Logan sighed and stepped in, playing the good cop. ‘So you taught him a lesson for insulting your woman. I can understand that. What happened next? Did you go looking for her?’
Jamie nodded, eyes fastening on Logan, ignoring the inspector. ‘Yes … I wanted to tell her: it has to stop! She has to stay home, look after the kids. No more going out on the streets…’ He sniffed and wiped his nose on the back of his sleeve.
‘What happened when you found her, Jamie?’
He looked down at his picked-at fingers. ‘I’d been drinking.’
‘We know that, Jamie: what happened?’
‘We had this argument… She… She said she needed the money. Said she couldn’t stop.’ Jamie laid down another trail of silver on his sleeve. ‘I told her I’d support her. I was getting something together, she wouldn’t have to worry… But she wasn’t having any of it: kept going on and on about how I couldn’t support her and the kids…’ He bit his bottom lip. ‘So I hit her.
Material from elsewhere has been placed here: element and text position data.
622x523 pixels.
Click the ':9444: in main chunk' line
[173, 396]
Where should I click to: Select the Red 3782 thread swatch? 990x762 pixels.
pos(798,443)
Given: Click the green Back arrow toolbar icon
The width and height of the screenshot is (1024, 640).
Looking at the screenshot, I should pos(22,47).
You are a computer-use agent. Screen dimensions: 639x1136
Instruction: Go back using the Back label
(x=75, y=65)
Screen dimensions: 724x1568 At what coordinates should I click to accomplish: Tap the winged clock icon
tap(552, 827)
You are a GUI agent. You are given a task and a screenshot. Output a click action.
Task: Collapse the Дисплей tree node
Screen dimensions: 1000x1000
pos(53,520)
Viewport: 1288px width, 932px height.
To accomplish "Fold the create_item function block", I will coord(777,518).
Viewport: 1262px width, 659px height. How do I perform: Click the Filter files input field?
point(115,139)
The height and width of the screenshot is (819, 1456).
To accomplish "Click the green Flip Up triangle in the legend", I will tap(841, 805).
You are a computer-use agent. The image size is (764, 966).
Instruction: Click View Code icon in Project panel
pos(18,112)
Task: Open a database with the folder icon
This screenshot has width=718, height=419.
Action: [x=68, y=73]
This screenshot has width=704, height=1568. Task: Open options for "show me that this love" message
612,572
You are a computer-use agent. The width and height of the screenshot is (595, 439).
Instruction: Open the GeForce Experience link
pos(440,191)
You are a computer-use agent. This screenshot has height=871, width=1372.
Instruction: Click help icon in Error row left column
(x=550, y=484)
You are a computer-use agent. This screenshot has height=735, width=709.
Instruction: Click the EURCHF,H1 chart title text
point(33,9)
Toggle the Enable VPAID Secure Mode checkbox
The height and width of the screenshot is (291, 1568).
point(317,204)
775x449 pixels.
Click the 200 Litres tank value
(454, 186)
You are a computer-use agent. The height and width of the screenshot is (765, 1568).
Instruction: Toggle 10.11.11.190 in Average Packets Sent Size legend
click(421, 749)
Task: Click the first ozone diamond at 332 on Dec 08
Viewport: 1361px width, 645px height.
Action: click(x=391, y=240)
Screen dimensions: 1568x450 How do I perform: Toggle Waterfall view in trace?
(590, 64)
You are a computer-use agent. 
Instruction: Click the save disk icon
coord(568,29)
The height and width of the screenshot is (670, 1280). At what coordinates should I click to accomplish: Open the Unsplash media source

Just like that. And she started screaming at me. So I hit her again. Just to make her stop…’
Logan let the silence hang for a bit, while DI Steel dribbled smoke down her nose. ‘Then what did you do?’
‘Threw up in the toilet. Washed the blood off my hands… She was lying on the floor, all bruised… So I picked her up and put her to bed.’
Steel snarled. ‘Put her to bed? That what they’re calling it these days? “Putting someone to bed”? What a lovely euphemism for strangling someone in an alleyway! Like fucking poetry that is.’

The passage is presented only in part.